Items listed in a dataset:
╭──

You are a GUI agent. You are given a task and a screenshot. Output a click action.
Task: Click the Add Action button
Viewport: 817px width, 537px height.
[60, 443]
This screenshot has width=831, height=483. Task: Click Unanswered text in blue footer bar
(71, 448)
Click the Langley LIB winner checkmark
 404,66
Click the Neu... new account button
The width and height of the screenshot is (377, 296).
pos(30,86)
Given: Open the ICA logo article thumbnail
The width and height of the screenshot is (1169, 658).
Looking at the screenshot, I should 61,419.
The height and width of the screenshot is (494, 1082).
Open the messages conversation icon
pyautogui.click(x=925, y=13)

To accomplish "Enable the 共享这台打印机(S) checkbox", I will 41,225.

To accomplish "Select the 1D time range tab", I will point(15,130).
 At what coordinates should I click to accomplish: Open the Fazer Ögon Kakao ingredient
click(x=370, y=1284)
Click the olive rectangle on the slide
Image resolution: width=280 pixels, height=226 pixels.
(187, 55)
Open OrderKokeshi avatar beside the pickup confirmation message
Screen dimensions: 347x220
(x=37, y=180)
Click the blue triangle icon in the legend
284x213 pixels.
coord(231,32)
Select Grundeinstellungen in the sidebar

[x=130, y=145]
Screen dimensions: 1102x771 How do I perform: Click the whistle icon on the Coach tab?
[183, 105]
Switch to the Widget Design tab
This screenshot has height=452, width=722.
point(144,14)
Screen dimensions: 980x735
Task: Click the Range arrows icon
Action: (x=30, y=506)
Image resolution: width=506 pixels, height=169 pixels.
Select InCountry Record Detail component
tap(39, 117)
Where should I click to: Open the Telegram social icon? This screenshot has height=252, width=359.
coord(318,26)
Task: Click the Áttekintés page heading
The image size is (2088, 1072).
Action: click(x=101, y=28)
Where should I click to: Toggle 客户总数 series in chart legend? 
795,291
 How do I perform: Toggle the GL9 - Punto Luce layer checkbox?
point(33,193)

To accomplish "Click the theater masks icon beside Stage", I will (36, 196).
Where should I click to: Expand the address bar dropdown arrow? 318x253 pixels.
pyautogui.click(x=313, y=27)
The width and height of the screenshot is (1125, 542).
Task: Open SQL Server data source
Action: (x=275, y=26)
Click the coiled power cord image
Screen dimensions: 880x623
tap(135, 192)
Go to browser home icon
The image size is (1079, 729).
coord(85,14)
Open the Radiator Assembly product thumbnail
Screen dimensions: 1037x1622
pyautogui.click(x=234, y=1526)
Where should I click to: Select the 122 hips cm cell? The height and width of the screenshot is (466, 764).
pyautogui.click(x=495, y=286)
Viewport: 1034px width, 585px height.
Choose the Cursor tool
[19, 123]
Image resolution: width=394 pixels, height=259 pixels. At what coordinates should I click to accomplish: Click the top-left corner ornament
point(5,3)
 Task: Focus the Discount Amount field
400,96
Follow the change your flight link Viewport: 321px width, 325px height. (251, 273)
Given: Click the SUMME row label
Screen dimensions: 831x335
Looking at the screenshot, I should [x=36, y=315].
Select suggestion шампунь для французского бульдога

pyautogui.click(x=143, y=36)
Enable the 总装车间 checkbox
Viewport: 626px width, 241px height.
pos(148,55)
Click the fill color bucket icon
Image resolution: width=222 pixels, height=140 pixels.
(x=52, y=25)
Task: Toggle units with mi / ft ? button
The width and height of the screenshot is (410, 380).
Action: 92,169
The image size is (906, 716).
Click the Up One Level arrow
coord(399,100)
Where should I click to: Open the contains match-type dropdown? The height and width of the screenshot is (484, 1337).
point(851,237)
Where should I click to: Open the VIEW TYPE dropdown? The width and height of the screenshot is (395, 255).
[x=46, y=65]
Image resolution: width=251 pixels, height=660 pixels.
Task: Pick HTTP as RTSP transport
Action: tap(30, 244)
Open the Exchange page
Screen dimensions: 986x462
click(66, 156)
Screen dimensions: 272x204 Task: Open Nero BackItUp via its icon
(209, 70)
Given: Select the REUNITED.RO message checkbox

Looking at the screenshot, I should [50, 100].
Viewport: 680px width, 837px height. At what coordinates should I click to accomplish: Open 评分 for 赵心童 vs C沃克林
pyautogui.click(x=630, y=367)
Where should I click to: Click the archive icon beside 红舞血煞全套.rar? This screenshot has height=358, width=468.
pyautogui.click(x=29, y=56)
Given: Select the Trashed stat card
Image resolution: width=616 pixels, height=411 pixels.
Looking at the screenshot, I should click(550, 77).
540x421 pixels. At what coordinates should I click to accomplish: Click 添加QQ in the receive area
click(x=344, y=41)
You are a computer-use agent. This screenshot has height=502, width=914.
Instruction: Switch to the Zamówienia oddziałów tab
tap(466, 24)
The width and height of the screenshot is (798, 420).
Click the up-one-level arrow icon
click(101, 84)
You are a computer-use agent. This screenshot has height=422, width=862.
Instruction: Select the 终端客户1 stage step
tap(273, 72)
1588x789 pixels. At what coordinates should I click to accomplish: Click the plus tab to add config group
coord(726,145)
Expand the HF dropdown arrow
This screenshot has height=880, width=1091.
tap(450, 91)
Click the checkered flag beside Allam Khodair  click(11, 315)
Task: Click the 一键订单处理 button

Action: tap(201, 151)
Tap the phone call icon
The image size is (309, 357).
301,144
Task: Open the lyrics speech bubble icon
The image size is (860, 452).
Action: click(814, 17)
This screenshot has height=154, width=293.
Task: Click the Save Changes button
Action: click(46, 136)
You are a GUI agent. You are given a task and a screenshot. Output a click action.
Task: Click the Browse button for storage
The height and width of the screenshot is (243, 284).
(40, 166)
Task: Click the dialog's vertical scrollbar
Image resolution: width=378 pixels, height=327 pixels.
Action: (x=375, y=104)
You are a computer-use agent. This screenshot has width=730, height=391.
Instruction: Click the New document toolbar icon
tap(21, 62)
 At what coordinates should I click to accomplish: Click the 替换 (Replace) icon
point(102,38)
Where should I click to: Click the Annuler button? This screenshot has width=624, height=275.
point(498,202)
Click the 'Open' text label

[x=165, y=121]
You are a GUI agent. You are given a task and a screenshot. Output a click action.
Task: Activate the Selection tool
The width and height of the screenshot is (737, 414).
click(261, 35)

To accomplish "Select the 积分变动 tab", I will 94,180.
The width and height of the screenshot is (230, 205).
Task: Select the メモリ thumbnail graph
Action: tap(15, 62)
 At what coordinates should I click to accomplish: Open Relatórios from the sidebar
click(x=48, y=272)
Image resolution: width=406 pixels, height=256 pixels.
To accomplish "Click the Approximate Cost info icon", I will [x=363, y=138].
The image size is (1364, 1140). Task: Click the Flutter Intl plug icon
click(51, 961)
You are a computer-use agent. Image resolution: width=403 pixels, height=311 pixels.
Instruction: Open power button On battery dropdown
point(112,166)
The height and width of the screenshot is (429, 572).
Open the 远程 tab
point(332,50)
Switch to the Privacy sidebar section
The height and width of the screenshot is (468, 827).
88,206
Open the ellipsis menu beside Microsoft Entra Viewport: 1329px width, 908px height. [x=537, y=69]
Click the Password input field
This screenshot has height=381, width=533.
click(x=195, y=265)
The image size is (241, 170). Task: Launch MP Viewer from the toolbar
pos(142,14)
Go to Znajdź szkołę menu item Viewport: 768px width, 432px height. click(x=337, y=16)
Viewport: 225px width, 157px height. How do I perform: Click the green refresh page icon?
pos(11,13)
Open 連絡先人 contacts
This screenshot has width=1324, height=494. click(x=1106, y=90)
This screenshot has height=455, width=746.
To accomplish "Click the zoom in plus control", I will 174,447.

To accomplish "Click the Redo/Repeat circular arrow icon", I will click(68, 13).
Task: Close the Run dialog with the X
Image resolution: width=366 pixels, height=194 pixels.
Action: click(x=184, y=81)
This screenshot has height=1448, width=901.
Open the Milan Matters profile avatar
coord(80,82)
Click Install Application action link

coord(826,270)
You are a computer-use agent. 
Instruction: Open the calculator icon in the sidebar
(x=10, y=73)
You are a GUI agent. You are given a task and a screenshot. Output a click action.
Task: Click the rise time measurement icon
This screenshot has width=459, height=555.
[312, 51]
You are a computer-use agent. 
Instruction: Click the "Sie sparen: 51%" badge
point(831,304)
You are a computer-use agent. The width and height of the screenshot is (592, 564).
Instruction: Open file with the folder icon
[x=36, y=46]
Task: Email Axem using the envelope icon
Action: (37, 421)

╰──

Exercise brief — Of the entries above, repeat exactly the lines between the line with "Task: Close the Run dialog with the X" and the line with "Task: Click the rise time measurement icon", inclusive, and no others.

Task response —
Task: Close the Run dialog with the X
Image resolution: width=366 pixels, height=194 pixels.
Action: click(x=184, y=81)
This screenshot has height=1448, width=901.
Open the Milan Matters profile avatar
coord(80,82)
Click Install Application action link

coord(826,270)
You are a computer-use agent. 
Instruction: Open the calculator icon in the sidebar
(x=10, y=73)
You are a GUI agent. You are given a task and a screenshot. Output a click action.
Task: Click the rise time measurement icon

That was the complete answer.